No reasonable scientists are projecting the death of the human race (outside of a global nuclear war). What they *are* telling us is that our activities are changing the environment in drastic and sudden ways. No one can predict exactly what will happen with any degree of certainty, but what they *are* telling us is that if our carbon dioxide output continues to rise at the rate it is predicted to, the best models they have predict a precipitous rise in global temperature, and the resulting rise in ocean levels. The could be wrong. The earth is a very, very complicated place, and impossible to model acurately. But this is their best informed scientific opinion. They aren't predicting the end of the human race. They are predicting these changes, and we can easily imagine some of the impacts on our own lives if they come about.
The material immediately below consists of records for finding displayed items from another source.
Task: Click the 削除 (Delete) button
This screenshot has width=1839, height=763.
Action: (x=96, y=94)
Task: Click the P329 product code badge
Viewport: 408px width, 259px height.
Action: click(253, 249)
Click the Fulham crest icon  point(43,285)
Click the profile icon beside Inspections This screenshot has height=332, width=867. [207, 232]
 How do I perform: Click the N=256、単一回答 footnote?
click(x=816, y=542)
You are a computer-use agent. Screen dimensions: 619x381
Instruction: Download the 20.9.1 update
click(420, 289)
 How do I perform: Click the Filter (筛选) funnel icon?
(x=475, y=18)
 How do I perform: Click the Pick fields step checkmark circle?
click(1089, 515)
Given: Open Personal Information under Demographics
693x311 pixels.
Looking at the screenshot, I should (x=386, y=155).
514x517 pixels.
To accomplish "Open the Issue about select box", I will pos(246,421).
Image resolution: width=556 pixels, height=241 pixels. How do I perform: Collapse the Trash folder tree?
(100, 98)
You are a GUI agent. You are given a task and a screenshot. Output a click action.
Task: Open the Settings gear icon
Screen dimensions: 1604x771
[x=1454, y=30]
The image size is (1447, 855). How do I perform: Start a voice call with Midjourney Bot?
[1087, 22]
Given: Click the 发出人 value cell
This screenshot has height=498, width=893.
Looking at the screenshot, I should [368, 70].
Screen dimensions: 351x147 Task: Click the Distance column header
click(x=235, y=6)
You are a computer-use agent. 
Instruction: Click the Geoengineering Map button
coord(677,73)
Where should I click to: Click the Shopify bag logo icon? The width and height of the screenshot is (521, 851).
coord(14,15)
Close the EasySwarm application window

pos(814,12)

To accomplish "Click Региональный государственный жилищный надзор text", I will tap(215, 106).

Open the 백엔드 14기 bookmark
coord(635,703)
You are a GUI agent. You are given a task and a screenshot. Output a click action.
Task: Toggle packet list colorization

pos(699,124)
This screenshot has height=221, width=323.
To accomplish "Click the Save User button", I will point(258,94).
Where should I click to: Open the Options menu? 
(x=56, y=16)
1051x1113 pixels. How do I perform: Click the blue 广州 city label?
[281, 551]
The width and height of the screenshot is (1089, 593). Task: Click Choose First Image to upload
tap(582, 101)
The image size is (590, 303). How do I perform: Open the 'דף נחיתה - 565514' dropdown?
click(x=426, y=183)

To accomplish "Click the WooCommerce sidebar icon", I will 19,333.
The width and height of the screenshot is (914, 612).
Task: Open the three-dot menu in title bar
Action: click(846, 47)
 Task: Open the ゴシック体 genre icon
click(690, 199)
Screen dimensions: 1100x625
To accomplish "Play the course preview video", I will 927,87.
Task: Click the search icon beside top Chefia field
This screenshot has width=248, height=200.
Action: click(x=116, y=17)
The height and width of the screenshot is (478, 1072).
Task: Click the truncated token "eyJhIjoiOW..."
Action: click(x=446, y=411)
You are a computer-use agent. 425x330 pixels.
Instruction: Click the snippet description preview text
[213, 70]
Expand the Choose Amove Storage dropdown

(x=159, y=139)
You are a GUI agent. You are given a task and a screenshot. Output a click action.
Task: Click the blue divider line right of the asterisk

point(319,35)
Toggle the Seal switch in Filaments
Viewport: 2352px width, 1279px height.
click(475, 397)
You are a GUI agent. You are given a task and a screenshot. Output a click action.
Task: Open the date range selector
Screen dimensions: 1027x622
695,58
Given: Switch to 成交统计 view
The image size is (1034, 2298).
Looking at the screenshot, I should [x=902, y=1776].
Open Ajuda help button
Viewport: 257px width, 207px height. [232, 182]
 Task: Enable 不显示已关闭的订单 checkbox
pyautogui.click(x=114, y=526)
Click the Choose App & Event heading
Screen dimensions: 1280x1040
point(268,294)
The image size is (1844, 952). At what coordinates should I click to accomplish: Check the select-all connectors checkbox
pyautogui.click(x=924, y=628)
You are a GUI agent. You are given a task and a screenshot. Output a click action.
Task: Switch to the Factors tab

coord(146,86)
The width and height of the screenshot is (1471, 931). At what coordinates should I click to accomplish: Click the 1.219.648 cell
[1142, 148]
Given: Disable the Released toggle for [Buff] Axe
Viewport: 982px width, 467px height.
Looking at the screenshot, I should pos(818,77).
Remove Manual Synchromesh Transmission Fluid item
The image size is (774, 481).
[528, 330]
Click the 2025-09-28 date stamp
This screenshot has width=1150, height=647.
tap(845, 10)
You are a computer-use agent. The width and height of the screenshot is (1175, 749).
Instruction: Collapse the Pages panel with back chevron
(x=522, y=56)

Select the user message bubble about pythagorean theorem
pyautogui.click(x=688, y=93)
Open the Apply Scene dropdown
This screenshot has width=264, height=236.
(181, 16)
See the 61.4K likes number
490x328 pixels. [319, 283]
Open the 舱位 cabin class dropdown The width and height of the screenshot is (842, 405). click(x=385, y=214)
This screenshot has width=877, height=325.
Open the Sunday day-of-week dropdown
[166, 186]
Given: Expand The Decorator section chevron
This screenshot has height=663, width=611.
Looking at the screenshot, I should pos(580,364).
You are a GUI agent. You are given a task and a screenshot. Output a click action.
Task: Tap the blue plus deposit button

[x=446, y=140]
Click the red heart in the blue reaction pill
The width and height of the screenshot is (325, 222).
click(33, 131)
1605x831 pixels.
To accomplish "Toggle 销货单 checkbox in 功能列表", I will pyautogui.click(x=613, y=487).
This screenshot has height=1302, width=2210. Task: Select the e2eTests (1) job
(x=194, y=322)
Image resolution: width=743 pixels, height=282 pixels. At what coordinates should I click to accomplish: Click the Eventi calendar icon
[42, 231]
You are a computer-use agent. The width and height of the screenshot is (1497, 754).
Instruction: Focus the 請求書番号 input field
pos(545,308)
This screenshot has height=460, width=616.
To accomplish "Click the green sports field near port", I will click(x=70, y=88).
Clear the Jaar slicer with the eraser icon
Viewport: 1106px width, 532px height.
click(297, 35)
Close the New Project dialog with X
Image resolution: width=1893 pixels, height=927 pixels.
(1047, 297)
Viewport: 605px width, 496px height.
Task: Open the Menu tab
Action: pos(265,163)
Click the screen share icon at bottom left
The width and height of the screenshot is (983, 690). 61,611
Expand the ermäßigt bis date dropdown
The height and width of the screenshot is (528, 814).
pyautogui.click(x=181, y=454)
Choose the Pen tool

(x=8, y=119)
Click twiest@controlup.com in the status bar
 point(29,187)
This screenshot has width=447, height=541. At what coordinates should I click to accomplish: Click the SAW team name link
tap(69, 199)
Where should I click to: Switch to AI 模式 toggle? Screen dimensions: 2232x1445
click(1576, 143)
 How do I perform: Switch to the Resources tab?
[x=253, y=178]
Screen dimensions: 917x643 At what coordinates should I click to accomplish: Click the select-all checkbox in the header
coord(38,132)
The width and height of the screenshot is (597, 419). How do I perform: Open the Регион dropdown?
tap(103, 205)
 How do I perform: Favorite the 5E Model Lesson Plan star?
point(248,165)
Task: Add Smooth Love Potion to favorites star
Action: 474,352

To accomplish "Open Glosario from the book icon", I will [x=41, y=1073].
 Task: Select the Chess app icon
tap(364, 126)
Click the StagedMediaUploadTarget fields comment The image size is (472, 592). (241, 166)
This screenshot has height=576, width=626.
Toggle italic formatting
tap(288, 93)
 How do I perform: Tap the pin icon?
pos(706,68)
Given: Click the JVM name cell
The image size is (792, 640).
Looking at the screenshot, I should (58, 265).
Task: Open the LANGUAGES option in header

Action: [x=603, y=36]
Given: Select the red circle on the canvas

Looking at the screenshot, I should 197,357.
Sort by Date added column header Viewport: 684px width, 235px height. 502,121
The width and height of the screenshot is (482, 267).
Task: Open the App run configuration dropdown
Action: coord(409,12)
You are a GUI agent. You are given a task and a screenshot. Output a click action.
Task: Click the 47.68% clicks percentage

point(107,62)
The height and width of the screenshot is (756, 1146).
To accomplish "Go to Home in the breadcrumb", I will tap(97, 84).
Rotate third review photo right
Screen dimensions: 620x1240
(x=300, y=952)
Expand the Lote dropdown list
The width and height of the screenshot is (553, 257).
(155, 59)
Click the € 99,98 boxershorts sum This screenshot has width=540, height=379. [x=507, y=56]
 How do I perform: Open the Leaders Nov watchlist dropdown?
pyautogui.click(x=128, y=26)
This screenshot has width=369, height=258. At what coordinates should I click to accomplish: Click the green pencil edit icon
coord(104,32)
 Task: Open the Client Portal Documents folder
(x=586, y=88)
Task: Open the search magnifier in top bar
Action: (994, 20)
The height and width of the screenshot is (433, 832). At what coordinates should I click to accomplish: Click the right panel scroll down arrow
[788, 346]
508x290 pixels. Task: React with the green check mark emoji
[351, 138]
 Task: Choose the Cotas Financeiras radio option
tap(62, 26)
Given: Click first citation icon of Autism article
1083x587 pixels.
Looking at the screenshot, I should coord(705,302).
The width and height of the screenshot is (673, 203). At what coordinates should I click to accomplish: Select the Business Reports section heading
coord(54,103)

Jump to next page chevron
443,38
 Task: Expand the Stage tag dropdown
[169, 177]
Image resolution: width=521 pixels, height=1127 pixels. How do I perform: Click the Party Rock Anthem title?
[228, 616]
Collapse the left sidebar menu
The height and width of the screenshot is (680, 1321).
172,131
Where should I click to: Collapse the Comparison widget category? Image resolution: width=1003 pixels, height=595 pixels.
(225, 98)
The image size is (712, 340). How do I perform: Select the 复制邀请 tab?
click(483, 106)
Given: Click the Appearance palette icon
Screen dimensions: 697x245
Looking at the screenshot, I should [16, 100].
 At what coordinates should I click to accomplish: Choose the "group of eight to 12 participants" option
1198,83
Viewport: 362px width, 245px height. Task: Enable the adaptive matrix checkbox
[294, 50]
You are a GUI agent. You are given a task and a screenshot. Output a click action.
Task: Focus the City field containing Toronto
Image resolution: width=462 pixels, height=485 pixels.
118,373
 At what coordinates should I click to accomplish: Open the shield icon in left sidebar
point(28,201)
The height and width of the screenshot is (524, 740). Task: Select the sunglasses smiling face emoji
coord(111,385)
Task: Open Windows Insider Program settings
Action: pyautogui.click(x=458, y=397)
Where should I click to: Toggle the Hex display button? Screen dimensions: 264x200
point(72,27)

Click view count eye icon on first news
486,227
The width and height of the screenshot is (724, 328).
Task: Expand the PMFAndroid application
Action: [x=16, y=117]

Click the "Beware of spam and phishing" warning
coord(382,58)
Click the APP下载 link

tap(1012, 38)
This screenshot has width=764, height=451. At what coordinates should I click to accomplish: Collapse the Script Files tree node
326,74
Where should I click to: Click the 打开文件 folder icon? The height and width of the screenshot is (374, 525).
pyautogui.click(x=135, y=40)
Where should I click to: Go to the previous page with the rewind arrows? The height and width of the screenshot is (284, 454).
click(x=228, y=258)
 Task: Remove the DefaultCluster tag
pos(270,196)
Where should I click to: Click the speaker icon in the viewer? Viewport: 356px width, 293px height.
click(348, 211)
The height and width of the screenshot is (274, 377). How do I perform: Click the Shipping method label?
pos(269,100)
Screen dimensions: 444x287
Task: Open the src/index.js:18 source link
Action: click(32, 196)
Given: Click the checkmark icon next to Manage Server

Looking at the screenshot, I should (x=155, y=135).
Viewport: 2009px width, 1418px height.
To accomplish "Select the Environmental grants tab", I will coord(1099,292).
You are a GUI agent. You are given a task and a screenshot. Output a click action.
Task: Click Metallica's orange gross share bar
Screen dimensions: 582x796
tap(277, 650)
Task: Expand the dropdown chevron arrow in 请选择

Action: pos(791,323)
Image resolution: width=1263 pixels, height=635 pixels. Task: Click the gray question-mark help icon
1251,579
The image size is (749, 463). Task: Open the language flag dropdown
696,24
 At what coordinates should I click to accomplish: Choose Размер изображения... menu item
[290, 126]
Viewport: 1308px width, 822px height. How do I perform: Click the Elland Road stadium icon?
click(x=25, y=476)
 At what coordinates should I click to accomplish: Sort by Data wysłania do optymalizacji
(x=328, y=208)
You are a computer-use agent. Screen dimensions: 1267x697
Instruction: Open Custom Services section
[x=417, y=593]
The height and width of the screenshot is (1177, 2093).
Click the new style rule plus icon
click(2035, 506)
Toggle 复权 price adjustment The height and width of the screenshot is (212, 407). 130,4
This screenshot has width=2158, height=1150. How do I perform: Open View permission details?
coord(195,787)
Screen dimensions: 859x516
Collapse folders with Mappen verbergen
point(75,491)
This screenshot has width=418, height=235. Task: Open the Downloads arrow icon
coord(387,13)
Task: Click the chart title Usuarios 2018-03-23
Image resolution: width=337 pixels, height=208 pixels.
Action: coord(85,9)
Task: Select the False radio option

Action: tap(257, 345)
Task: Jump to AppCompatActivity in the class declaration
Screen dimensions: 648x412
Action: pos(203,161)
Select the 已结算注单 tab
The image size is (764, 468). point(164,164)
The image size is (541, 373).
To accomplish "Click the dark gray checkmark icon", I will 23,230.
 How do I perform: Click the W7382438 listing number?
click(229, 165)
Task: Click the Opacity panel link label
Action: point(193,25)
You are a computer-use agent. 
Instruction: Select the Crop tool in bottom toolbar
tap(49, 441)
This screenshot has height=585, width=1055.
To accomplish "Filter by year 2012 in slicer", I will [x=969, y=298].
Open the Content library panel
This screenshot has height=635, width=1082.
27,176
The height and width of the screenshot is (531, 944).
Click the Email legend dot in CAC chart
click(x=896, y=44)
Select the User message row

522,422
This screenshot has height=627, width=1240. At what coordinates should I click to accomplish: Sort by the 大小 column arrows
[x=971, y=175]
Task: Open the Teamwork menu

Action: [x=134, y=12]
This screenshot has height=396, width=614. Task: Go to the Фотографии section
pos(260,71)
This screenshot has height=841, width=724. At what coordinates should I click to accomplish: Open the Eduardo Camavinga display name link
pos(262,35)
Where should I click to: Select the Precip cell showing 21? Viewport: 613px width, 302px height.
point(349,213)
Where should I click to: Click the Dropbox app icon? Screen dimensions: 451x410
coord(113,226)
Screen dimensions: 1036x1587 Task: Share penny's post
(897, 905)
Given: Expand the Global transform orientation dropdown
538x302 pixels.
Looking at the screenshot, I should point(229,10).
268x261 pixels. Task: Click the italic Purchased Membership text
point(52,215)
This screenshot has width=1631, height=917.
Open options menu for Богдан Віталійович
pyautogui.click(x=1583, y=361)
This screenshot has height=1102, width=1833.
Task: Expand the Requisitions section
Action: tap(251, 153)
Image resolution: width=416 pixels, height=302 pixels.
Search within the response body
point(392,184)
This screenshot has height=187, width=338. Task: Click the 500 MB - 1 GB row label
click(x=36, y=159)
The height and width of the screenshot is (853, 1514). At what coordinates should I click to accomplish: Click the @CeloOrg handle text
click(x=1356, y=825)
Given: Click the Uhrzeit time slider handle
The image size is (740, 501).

That said, the problem I have with the focus on CO2 is that people seem to be ignoring the *other* environmental impacts we have. Toxic chemicals, including mercury, continue to be a big problem, and have a negative impact both on the qualitative state of the earth (most people would prefer fish and crabs in those rivers you mention to algae - fish, crabs, and algae are all life living in the environment in question - we just like the fish and crabs better than the green stuff), and our own quality of life. How many people, living at a certain quality of life, with a certain lifestyle, with a certain environmental 'efficiency', can the earth support, without lowering the quality of life for everyone?

If everyone lived the American lifestyle, at our current level of wastefulness, we'd be in Big Trouble. And there are a billion Chinese and a billion Indians all wanting the American quality of life. With another billion Africans not far behind. If they all suddenly started living like Americans (and most Europeans), what do you think would happen? How long would our oil and coal last? What would be the impact of all those happy meal containers being piled up, or buried, or burned, or tossed in the ocean? I'd be willing to bet anything that the lifestyle of the average industrialized-country citizen is just not sustainable for a population of 6 billion. We aren't going to keep everyone else at their current level, and the population is going up, not down. So we *have* to lead the world in finding a better way, because we led the way here, and because it's simply in our own self interest not to use up the plant we're sitting on.